Comprehensive Analysis
This valuation is based on the stock price of KRW 102,600 for ISC Co., Ltd. as of November 24, 2025. A comprehensive analysis using several valuation methods suggests that the company is currently overvalued. The stock's price is KRW 102,600 versus an estimated fair value range of KRW 58,000 – KRW 75,000. This indicates the stock is overvalued, with a considerable gap between its current market price and its estimated intrinsic value, suggesting a poor margin of safety for new investors.
From a multiples perspective, ISC's trailing P/E ratio of 46.09 and EV/EBITDA multiple of 32.91 are significantly higher than the average for the broader semiconductor industry. Applying a more conservative industry-average P/E multiple of around 26x-30x to ISC's TTM EPS of KRW 2,226.32 results in a fair value estimate between KRW 57,885 and KRW 66,790. This method, which is highly suitable for comparing a company's standing within its sector, points towards significant overvaluation.

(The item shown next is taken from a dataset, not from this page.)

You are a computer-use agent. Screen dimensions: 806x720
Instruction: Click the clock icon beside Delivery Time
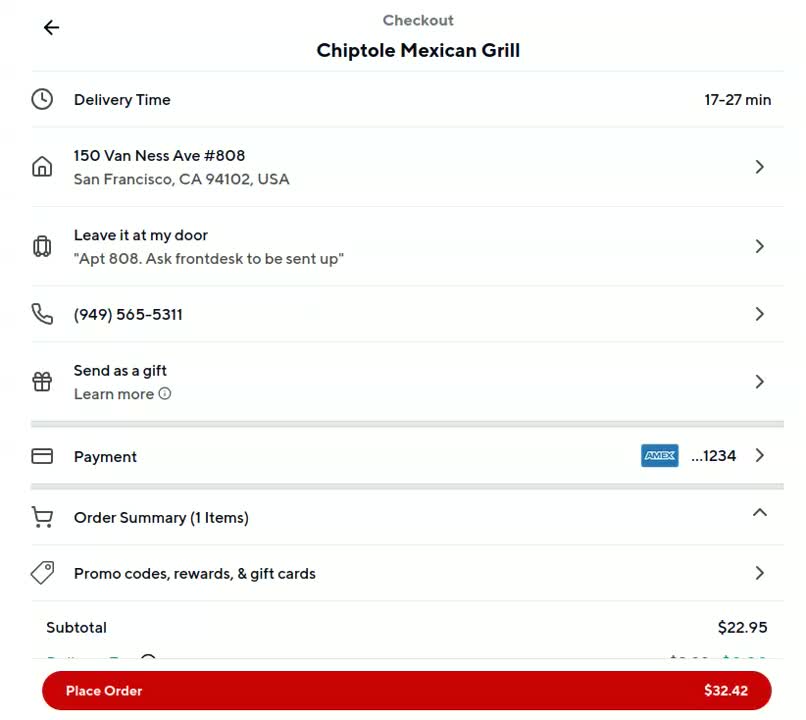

The company's free cash flow (FCF) yield is a meager 2.03%, indicating that investors are paying a high price for each dollar of cash the company generates. A healthy FCF yield, often sought by value investors, would typically be above 5%. The dividend yield of 1.01% is also too low to provide a meaningful return or valuation floor. These cash-based metrics strongly suggest the stock is priced far ahead of its ability to generate cash for shareholders. ISC also trades at a Price-to-Book (P/B) ratio of 4.08, which requires strong justification through high growth and profitability that appears stretched given recent negative EPS growth.
In conclusion, after triangulating these methods, the multiples-based valuation is given the most weight as it directly reflects market sentiment and peer comparison. The analysis consistently points to an estimated fair value range of KRW 58,000 – KRW 75,000, well below the current trading price. The evidence strongly suggests that ISC Co., Ltd. is overvalued.